**YOUR ASSIGNMENT**
Rewrite the listing below as a numbered list, omitting blank lines.

_ _ _ _

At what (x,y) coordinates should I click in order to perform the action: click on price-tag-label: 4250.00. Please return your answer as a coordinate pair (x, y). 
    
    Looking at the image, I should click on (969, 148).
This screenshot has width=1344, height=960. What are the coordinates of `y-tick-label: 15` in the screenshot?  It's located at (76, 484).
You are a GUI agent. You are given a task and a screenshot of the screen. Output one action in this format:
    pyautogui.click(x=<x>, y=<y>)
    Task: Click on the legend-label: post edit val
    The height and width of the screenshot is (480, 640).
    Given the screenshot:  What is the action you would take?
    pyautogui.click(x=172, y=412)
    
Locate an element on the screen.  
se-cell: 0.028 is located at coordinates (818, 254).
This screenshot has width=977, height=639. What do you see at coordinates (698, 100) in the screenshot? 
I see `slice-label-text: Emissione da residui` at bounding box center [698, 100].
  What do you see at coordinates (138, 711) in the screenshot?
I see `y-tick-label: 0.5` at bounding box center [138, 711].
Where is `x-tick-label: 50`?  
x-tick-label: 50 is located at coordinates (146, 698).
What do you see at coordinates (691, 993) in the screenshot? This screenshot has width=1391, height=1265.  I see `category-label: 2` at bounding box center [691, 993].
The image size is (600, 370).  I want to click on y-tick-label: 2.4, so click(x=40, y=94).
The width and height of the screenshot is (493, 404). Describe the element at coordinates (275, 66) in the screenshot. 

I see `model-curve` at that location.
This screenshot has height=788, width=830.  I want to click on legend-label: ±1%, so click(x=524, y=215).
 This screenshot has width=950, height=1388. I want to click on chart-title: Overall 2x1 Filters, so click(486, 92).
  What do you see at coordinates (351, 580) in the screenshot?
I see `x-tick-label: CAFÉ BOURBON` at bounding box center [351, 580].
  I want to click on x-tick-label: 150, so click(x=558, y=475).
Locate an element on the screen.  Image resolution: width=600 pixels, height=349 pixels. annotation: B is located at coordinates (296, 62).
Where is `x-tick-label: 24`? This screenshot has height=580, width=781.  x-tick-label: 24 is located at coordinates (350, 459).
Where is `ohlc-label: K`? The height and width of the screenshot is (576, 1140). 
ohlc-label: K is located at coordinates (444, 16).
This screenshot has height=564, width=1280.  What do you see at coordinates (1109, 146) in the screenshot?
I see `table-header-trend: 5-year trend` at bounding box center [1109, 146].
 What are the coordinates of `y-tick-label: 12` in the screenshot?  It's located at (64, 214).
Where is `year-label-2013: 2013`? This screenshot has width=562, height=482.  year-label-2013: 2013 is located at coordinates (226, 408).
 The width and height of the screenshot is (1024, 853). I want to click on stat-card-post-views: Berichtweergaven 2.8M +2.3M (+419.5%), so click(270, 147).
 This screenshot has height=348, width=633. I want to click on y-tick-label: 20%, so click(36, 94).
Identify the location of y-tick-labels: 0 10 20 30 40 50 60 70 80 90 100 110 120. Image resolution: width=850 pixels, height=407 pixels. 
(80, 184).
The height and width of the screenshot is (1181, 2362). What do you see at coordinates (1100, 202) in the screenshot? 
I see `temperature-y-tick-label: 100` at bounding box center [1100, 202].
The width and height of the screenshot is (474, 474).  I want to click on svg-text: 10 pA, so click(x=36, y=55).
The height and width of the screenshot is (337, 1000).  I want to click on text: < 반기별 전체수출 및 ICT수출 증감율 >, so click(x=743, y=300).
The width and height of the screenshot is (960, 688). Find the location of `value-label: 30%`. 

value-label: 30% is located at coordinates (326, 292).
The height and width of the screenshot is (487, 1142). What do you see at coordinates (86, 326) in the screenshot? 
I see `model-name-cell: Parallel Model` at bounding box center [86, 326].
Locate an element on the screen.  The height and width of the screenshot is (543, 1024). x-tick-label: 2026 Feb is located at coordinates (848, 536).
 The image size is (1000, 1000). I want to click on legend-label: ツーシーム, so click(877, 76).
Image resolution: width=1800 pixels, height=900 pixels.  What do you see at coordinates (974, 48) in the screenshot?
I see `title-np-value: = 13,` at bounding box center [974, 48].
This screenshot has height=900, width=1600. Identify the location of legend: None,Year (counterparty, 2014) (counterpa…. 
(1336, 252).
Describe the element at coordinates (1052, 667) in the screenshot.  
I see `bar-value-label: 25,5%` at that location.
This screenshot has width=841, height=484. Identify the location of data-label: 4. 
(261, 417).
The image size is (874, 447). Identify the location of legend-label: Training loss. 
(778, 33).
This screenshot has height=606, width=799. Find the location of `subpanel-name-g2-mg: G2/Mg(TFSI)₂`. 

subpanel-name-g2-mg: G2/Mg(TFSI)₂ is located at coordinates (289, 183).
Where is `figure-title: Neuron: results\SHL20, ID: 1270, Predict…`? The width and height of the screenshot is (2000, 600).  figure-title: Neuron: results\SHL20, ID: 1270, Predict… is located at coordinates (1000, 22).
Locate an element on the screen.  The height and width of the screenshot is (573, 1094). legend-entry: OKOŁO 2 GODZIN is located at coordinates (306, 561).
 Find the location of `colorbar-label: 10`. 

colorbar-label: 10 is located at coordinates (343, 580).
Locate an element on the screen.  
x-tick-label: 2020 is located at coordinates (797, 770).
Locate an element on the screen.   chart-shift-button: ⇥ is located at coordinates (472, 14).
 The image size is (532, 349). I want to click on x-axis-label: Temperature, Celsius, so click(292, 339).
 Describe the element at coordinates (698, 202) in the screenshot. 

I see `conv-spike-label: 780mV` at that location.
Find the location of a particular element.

_ _ _ _

**ANSWER TO THIS EXERCISE**
1. At what (x,y) coordinates should I click in order to perform the action: click on price-tag-label: 4250.00. Please return your answer as a coordinate pair (x, y). 
2.     Looking at the image, I should click on (969, 148).
3. This screenshot has width=1344, height=960. What are the coordinates of `y-tick-label: 15` in the screenshot?  It's located at (76, 484).
4. You are a GUI agent. You are given a task and a screenshot of the screen. Output one action in this format:
5.     pyautogui.click(x=<x>, y=<y>)
6.     Task: Click on the legend-label: post edit val
7.     The height and width of the screenshot is (480, 640).
8.     Given the screenshot:  What is the action you would take?
9.     pyautogui.click(x=172, y=412)
10. Locate an element on the screen.  
11. se-cell: 0.028 is located at coordinates (818, 254).
12. This screenshot has width=977, height=639. What do you see at coordinates (698, 100) in the screenshot? 
13. I see `slice-label-text: Emissione da residui` at bounding box center [698, 100].
14.   What do you see at coordinates (138, 711) in the screenshot?
15. I see `y-tick-label: 0.5` at bounding box center [138, 711].
16. Where is `x-tick-label: 50`?  
17. x-tick-label: 50 is located at coordinates (146, 698).
18. What do you see at coordinates (691, 993) in the screenshot? This screenshot has width=1391, height=1265.  I see `category-label: 2` at bounding box center [691, 993].
19. The image size is (600, 370).  I want to click on y-tick-label: 2.4, so click(x=40, y=94).
20. The width and height of the screenshot is (493, 404). Describe the element at coordinates (275, 66) in the screenshot. 
21. I see `model-curve` at that location.
22. This screenshot has height=788, width=830.  I want to click on legend-label: ±1%, so click(x=524, y=215).
23.  This screenshot has width=950, height=1388. I want to click on chart-title: Overall 2x1 Filters, so click(486, 92).
24.   What do you see at coordinates (351, 580) in the screenshot?
25. I see `x-tick-label: CAFÉ BOURBON` at bounding box center [351, 580].
26.   I want to click on x-tick-label: 150, so click(x=558, y=475).
27. Locate an element on the screen.  Image resolution: width=600 pixels, height=349 pixels. annotation: B is located at coordinates (296, 62).
28. Where is `x-tick-label: 24`? This screenshot has height=580, width=781.  x-tick-label: 24 is located at coordinates (350, 459).
29. Where is `ohlc-label: K`? The height and width of the screenshot is (576, 1140). 
30. ohlc-label: K is located at coordinates (444, 16).
31. This screenshot has height=564, width=1280.  What do you see at coordinates (1109, 146) in the screenshot?
32. I see `table-header-trend: 5-year trend` at bounding box center [1109, 146].
33.  What are the coordinates of `y-tick-label: 12` in the screenshot?  It's located at (64, 214).
34. Where is `year-label-2013: 2013`? This screenshot has width=562, height=482.  year-label-2013: 2013 is located at coordinates (226, 408).
35.  The width and height of the screenshot is (1024, 853). I want to click on stat-card-post-views: Berichtweergaven 2.8M +2.3M (+419.5%), so click(270, 147).
36.  This screenshot has height=348, width=633. I want to click on y-tick-label: 20%, so click(36, 94).
37. Identify the location of y-tick-labels: 0 10 20 30 40 50 60 70 80 90 100 110 120. Image resolution: width=850 pixels, height=407 pixels. 
38. (80, 184).
39. The height and width of the screenshot is (1181, 2362). What do you see at coordinates (1100, 202) in the screenshot? 
40. I see `temperature-y-tick-label: 100` at bounding box center [1100, 202].
41. The width and height of the screenshot is (474, 474).  I want to click on svg-text: 10 pA, so click(x=36, y=55).
42. The height and width of the screenshot is (337, 1000).  I want to click on text: < 반기별 전체수출 및 ICT수출 증감율 >, so click(x=743, y=300).
43. The width and height of the screenshot is (960, 688). Find the location of `value-label: 30%`. 
44. value-label: 30% is located at coordinates (326, 292).
45. The height and width of the screenshot is (487, 1142). What do you see at coordinates (86, 326) in the screenshot? 
46. I see `model-name-cell: Parallel Model` at bounding box center [86, 326].
47. Locate an element on the screen.  The height and width of the screenshot is (543, 1024). x-tick-label: 2026 Feb is located at coordinates (848, 536).
48.  The image size is (1000, 1000). I want to click on legend-label: ツーシーム, so click(877, 76).
49. Image resolution: width=1800 pixels, height=900 pixels.  What do you see at coordinates (974, 48) in the screenshot?
50. I see `title-np-value: = 13,` at bounding box center [974, 48].
51. This screenshot has height=900, width=1600. Identify the location of legend: None,Year (counterparty, 2014) (counterpa…. 
52. (1336, 252).
53. Describe the element at coordinates (1052, 667) in the screenshot.  
54. I see `bar-value-label: 25,5%` at that location.
55. This screenshot has width=841, height=484. Identify the location of data-label: 4. 
56. (261, 417).
57. The image size is (874, 447). Identify the location of legend-label: Training loss. 
58. (778, 33).
59. This screenshot has height=606, width=799. Find the location of `subpanel-name-g2-mg: G2/Mg(TFSI)₂`. 
60. subpanel-name-g2-mg: G2/Mg(TFSI)₂ is located at coordinates (289, 183).
61. Where is `figure-title: Neuron: results\SHL20, ID: 1270, Predict…`? The width and height of the screenshot is (2000, 600).  figure-title: Neuron: results\SHL20, ID: 1270, Predict… is located at coordinates (1000, 22).
62. Locate an element on the screen.  The height and width of the screenshot is (573, 1094). legend-entry: OKOŁO 2 GODZIN is located at coordinates (306, 561).
63.  Find the location of `colorbar-label: 10`. 
64. colorbar-label: 10 is located at coordinates (343, 580).
65. Locate an element on the screen.  
66. x-tick-label: 2020 is located at coordinates (797, 770).
67. Locate an element on the screen.   chart-shift-button: ⇥ is located at coordinates (472, 14).
68.  The image size is (532, 349). I want to click on x-axis-label: Temperature, Celsius, so click(292, 339).
69.  Describe the element at coordinates (698, 202) in the screenshot. 
70. I see `conv-spike-label: 780mV` at that location.
71. Find the location of a particular element.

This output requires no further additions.